The next year, Gluck returned to Vienna – but Piccinni found himself involved in another rivalry, with Sacchini. The court asked both to produce an opera at Fontainebleau; Sacchini’s Chimène was performed only once, but Louis XVI asked Piccinni’s Didon to be performed three more times. The work was considered Piccinni’s French masterpiece, and performed well into the 19th century.

Piccinni was named singing master at the École royale de musique et de déclamation; more opéras-comiques followed ; but many of his late works left audiences cold. After several failures in a row, and the loss of his pension, Piccinni decided in 1791 to return to Naples.

He received a pension from the king, but was suspected of revolutionary tendencies, particularly because his daughter married a young French resident of Naples. Two former pupils accused him of Jacobinism; as a result, Ercole al Termodonte failed. On his return from Venice (where he staged a couple more operas), he was placed under house arrest for four years.

Clément records that Piccinni’s philosophic calm and resignation never left him, despite his imprisonment and poverty; he occupied himself by writing psalms for convents. His captivity ended when Naples signed a peace treaty with the French Republic. The tenor Giacomo David (father of the great Rossinian tenor) arranged a new engagement with a Venetian impresario, but, in Rome, the French commission of arts persuaded him to return to Paris.

There, Piccinni received a standing ovation at the Opéra, and a pension of 2400 francs from the Directoire, besides 5000 francs to settle his most urgent needs. His pension was restored, but reduced from 3000 to 1000 francs – comfort of a sort, but restricted comfort for an old man with a family, Clément thought. The Consulate made him an inspector of the Conservatoire – but he was already dead. He passed away on 17 May 1800, at Passy.

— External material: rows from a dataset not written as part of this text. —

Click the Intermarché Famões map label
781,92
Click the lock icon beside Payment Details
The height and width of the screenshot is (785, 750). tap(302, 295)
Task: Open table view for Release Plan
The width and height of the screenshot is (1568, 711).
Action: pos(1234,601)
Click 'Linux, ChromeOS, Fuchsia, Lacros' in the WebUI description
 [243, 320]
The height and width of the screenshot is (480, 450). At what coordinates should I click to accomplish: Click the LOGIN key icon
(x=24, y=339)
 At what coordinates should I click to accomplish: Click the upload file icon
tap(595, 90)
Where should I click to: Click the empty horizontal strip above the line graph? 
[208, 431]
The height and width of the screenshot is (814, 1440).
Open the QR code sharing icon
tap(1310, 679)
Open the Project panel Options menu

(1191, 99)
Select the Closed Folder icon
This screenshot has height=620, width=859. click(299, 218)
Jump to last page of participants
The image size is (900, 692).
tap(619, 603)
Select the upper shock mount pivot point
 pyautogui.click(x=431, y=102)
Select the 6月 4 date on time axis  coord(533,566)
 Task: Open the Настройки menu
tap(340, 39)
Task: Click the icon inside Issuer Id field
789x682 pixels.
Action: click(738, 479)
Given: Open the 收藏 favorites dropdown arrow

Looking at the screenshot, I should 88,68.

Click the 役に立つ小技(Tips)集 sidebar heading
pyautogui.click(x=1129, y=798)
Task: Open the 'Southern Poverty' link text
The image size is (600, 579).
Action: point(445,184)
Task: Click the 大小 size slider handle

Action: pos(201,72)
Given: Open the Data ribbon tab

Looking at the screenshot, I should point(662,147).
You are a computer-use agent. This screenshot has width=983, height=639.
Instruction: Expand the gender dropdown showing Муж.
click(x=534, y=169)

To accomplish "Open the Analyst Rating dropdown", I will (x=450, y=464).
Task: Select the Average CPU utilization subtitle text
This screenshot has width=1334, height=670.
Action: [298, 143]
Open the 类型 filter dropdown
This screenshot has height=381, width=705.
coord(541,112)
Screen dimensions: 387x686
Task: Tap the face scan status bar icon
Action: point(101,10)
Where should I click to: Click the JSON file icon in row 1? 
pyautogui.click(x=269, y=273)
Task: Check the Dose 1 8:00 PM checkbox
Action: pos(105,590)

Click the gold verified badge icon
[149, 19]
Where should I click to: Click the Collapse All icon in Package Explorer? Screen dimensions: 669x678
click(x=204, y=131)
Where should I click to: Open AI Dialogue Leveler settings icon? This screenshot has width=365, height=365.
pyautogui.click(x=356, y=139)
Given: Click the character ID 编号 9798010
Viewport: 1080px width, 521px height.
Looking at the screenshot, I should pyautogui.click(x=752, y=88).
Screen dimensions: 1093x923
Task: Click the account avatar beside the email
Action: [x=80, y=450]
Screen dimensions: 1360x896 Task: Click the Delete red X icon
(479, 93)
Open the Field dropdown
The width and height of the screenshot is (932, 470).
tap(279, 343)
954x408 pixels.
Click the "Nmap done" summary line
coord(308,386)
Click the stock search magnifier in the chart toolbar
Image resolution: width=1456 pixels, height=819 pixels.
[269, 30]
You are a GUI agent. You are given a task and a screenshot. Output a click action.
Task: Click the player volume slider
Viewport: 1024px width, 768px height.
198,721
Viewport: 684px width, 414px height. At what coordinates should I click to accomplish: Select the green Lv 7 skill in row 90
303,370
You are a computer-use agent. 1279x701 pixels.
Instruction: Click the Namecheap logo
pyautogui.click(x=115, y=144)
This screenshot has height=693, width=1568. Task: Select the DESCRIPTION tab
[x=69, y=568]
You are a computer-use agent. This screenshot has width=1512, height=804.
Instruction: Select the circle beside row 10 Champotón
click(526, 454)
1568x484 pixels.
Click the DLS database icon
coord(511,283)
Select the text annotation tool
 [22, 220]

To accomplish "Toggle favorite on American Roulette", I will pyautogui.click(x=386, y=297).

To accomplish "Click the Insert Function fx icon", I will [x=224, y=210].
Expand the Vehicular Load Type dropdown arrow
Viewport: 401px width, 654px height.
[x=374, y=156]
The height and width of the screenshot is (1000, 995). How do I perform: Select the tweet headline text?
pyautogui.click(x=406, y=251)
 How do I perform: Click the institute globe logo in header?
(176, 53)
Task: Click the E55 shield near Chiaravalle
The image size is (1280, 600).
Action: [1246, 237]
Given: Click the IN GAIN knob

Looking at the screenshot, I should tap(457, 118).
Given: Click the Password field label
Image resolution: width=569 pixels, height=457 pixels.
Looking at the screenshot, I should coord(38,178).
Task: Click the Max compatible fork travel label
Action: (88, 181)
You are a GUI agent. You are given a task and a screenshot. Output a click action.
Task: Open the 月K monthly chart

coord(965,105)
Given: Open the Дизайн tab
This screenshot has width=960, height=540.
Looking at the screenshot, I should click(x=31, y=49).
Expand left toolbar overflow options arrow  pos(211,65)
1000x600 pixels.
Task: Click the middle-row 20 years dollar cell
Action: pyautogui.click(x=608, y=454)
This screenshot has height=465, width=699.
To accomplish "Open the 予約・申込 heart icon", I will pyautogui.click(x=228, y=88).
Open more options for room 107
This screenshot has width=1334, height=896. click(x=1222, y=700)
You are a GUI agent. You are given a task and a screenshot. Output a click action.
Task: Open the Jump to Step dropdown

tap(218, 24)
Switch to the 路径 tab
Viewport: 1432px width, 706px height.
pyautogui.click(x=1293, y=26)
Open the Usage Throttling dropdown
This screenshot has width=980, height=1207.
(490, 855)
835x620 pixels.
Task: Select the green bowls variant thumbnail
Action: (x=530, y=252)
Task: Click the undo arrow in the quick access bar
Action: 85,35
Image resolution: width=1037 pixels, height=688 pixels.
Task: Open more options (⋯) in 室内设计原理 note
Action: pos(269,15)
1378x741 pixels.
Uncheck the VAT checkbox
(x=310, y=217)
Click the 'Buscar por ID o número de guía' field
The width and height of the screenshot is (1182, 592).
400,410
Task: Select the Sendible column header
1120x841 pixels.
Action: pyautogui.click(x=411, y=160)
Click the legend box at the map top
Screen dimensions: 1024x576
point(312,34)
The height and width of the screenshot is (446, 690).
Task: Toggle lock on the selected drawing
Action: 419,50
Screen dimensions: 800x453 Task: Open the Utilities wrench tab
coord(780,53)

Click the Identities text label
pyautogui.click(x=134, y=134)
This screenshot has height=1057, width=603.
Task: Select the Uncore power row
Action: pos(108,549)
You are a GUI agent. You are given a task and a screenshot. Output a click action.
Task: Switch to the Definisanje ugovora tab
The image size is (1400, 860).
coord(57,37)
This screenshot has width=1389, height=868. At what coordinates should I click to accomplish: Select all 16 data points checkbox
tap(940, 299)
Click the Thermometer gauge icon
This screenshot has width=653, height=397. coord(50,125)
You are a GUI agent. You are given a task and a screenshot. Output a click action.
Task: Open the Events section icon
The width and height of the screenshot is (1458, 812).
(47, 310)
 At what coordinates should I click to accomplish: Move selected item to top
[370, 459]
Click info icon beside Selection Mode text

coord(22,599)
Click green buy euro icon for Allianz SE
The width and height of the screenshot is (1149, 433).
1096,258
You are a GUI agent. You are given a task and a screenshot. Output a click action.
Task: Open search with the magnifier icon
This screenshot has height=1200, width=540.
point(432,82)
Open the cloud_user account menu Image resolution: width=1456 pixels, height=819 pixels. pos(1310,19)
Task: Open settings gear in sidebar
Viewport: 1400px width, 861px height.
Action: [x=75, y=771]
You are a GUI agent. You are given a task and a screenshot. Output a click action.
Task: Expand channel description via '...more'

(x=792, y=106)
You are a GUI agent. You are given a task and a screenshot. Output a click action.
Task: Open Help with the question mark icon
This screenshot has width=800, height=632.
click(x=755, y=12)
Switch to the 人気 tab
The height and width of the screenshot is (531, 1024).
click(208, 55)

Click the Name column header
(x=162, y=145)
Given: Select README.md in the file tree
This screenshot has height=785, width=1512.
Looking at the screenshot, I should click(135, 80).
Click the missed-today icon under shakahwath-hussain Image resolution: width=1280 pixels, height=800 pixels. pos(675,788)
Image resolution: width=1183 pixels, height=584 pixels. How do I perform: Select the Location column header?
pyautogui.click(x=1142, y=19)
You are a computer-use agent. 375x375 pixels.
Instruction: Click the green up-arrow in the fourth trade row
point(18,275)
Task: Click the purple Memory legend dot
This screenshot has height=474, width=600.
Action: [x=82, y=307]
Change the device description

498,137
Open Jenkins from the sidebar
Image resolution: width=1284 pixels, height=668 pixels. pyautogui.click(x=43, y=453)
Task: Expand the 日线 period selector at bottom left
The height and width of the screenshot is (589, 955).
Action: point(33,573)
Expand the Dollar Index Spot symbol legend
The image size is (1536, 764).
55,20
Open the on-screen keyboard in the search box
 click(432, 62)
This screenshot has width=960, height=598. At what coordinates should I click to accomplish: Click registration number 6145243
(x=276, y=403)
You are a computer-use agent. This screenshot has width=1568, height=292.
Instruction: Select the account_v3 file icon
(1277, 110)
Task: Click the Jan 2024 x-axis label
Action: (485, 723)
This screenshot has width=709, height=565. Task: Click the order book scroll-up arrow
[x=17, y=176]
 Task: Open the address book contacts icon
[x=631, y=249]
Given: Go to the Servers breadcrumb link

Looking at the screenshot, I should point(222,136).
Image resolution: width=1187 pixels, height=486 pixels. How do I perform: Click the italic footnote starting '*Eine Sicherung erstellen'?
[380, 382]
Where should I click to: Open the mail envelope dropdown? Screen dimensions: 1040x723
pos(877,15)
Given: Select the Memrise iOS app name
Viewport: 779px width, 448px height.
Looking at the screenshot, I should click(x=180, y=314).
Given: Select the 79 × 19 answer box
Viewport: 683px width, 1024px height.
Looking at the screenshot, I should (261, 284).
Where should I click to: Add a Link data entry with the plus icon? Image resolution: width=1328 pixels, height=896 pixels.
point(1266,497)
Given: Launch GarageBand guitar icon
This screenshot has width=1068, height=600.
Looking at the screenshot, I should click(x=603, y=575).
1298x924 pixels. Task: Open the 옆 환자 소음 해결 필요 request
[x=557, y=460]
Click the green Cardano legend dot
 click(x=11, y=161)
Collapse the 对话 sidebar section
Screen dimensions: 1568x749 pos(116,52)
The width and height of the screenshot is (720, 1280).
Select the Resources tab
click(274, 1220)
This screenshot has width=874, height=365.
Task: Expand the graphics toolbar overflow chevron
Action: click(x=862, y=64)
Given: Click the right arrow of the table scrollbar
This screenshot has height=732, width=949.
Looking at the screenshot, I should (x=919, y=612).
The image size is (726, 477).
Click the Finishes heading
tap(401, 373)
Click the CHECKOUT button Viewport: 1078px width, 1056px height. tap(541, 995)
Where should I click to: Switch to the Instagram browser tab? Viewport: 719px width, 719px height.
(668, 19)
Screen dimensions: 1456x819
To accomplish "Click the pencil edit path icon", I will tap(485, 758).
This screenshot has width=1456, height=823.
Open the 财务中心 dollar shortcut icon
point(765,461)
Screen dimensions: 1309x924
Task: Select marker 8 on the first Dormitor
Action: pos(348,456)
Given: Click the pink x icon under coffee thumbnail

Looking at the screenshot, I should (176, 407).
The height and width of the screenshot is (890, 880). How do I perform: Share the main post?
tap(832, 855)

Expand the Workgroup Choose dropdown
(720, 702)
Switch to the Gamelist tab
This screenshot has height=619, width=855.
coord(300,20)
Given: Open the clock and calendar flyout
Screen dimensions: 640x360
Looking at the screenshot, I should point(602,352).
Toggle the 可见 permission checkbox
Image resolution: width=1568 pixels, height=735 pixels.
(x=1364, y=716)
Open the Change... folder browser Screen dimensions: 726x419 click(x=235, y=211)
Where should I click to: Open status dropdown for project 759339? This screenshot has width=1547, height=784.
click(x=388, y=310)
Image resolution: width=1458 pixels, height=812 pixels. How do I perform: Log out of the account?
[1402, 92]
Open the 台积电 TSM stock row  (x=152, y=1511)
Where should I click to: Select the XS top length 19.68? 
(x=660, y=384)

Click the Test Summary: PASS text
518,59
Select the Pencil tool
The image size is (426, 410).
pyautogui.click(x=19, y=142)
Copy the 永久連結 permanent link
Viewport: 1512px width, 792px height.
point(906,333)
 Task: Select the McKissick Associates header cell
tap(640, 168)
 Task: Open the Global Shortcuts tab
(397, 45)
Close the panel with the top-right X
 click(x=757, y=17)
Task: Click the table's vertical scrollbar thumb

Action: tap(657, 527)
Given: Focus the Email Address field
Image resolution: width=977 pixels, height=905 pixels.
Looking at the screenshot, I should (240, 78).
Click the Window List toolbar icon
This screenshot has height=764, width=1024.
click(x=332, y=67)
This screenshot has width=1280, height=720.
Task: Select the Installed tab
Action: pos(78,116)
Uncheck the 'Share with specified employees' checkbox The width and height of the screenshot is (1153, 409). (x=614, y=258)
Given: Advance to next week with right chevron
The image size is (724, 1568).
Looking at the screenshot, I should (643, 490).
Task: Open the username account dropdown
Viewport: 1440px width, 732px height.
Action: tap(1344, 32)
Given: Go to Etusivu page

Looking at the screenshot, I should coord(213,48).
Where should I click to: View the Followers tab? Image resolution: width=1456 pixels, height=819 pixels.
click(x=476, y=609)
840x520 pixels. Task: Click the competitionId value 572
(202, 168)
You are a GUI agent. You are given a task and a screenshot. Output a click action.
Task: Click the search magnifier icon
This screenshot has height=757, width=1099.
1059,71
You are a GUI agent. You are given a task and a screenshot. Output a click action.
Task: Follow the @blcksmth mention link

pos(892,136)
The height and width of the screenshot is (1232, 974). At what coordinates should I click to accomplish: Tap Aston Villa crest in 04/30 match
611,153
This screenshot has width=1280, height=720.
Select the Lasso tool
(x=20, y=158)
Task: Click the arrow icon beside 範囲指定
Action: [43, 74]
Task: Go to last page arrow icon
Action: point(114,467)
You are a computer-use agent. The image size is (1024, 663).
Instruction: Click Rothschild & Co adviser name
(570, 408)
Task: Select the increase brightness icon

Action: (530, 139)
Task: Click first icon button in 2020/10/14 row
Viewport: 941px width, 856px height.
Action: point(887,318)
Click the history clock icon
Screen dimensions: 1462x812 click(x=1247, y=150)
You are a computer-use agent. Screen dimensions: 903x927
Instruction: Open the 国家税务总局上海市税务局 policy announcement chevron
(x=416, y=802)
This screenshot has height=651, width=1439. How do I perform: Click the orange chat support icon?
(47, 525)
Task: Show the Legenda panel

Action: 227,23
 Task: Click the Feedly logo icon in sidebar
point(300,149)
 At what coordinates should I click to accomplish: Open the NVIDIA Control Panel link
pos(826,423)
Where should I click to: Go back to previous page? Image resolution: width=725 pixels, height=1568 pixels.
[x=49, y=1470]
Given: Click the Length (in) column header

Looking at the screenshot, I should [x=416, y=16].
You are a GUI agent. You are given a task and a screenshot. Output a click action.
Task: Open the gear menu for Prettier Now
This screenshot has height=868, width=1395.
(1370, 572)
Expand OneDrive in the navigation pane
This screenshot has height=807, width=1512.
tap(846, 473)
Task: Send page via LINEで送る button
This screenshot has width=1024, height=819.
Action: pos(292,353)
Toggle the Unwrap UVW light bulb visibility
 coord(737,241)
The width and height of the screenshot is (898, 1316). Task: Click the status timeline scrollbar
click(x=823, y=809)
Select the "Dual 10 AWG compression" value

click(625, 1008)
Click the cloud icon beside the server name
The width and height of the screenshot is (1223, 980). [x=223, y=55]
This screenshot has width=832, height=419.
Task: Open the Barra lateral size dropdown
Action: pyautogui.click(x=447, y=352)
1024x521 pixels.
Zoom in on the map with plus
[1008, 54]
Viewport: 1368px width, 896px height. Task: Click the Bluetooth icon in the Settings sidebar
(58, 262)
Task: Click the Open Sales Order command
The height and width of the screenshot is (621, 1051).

Despite the famous Querelle, Clément thought that Gluck and Piccinni had the same aim of dramatic truth– but Piccinni conserved the traditional forms of lyric pieces, while Gluck invented new types of arias, and gave the central role to the orchestra (as Wagner later would). Nevertheless, Piccinni developed the orchestra’s role, and placed it in intimate rapport with the subject. The overture of Diane et Endymion – which describes the freshness of the dawn, birdsong, and all nature revived by the sun – proves, Clément thought, that Piccinni didn’t recoil before a daring conception or an infraction of theatrical norms, if it seemed useful to express his thoughts. “Gluck may have vanquished his rival, but Piccinni was defeated with honour.”


WORKS CONSULTED

  • Félix Clément, Les musiciens célèbres depuis le 16ème siècle jusqu’à nos jours, Paris : Librairie Hachette & Cie, 1878
  • Félix Clément, Dictionnaire des opéras, 1869
  • F.-J. Fétis, Biographie universelle des musiciens (2ème édition), Paris : Librairie de Firmin Didot Frères, Fils et Cie., 1869
  • Arthur Pougin, introduction to Roland (score), Paris: Théodore Michaelis, n.d.